Count the lines in the records that hold the string "checkbox". Only the number should be given.

Source records
■ ■ ■ ■
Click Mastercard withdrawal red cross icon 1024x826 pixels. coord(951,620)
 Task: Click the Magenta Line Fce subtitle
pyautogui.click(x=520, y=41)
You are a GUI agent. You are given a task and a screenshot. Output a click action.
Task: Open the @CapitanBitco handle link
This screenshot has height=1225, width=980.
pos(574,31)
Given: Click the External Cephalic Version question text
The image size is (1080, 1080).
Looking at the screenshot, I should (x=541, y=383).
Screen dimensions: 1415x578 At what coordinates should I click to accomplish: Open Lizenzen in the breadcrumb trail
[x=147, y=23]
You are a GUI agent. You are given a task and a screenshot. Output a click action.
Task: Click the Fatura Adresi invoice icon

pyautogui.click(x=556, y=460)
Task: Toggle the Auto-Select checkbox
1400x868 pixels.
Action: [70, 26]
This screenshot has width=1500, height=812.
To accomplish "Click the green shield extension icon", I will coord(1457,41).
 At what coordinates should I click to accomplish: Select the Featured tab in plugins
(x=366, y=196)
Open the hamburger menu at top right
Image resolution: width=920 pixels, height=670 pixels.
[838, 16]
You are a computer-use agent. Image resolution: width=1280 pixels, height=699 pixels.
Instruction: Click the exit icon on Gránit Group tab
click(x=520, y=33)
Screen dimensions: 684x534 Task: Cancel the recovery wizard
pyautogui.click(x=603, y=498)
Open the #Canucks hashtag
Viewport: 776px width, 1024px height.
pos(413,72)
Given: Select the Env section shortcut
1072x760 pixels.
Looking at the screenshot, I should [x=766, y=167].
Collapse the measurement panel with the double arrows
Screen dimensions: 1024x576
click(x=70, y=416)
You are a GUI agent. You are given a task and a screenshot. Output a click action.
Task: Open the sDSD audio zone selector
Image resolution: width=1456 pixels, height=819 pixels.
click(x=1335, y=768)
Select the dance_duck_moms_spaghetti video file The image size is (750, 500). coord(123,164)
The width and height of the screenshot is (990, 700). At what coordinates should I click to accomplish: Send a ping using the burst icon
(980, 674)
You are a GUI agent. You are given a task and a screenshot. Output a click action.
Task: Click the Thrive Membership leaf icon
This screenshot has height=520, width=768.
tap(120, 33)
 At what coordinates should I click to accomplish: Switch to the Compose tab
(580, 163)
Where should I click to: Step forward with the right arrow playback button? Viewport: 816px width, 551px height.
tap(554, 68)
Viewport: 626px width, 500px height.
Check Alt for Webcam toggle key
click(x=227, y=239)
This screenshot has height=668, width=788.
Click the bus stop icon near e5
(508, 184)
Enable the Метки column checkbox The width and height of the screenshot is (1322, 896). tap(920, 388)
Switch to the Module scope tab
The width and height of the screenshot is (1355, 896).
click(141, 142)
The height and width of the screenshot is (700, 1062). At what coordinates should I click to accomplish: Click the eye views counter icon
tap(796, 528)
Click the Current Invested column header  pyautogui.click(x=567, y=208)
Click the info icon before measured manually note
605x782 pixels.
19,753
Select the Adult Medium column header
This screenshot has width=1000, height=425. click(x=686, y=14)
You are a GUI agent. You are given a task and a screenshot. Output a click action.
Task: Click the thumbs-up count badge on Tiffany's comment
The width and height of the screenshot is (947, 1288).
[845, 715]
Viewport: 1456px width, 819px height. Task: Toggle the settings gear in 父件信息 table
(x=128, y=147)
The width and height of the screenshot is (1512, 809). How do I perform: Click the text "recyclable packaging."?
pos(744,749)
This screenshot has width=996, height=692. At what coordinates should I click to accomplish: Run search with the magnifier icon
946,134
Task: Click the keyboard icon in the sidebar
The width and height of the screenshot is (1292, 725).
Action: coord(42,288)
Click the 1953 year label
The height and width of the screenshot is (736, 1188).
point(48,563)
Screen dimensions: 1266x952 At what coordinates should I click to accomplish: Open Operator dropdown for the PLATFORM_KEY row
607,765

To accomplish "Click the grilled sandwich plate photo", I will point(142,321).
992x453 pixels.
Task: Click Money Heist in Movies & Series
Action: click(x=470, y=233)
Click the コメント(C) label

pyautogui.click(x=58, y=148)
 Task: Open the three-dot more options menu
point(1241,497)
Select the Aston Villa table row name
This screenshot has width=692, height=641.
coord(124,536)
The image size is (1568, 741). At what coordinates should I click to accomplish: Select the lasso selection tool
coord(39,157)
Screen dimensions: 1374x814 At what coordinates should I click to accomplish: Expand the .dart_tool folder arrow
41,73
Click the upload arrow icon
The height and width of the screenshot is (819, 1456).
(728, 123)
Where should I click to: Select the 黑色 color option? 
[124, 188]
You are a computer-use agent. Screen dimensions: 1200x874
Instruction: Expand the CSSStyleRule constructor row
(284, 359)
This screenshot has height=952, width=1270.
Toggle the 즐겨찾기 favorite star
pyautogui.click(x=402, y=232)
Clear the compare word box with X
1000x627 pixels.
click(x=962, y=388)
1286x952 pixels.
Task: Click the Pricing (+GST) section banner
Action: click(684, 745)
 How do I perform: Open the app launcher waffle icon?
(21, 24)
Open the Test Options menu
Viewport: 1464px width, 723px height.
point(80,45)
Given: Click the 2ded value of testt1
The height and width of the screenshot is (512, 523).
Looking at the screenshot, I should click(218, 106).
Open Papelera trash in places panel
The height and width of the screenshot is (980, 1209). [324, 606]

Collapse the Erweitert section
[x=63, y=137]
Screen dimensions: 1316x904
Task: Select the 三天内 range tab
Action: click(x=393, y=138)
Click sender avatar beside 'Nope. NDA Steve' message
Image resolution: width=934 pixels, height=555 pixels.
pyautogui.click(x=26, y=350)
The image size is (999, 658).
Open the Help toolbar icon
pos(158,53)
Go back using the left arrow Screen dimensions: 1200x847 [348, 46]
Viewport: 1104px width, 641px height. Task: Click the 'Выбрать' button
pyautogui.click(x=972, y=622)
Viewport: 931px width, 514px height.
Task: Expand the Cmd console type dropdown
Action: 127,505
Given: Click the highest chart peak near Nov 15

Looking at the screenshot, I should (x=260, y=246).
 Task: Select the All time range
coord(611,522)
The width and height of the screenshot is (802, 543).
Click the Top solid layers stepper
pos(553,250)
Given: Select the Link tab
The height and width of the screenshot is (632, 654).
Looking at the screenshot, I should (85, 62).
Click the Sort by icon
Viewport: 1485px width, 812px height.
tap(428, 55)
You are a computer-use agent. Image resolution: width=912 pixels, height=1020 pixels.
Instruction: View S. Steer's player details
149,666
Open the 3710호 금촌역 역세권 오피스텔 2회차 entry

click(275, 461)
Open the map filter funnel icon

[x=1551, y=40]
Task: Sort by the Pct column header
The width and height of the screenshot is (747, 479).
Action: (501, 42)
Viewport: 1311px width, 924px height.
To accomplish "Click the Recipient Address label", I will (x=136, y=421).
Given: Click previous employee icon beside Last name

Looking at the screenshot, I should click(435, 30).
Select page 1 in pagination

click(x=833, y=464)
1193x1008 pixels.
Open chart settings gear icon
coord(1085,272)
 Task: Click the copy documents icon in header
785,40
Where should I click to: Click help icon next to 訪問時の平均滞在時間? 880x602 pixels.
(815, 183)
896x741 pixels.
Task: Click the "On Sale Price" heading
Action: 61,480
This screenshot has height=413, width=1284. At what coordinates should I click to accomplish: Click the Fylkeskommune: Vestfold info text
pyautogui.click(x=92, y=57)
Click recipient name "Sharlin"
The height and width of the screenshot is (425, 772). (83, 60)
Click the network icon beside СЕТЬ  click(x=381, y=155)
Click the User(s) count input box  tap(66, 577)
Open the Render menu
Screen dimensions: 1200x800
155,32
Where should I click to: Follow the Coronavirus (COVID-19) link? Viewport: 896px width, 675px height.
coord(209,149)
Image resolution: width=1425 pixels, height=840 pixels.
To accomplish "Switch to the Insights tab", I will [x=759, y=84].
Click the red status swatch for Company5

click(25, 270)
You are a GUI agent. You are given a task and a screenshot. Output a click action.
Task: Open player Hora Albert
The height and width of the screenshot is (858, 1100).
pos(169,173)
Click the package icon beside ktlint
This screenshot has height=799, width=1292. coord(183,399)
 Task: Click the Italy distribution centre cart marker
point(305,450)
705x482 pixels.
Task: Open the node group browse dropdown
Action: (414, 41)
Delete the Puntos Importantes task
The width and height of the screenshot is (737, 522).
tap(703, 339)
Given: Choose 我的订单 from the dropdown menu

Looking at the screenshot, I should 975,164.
■ ■ ■ ■
--- Answer to this exercise ---
2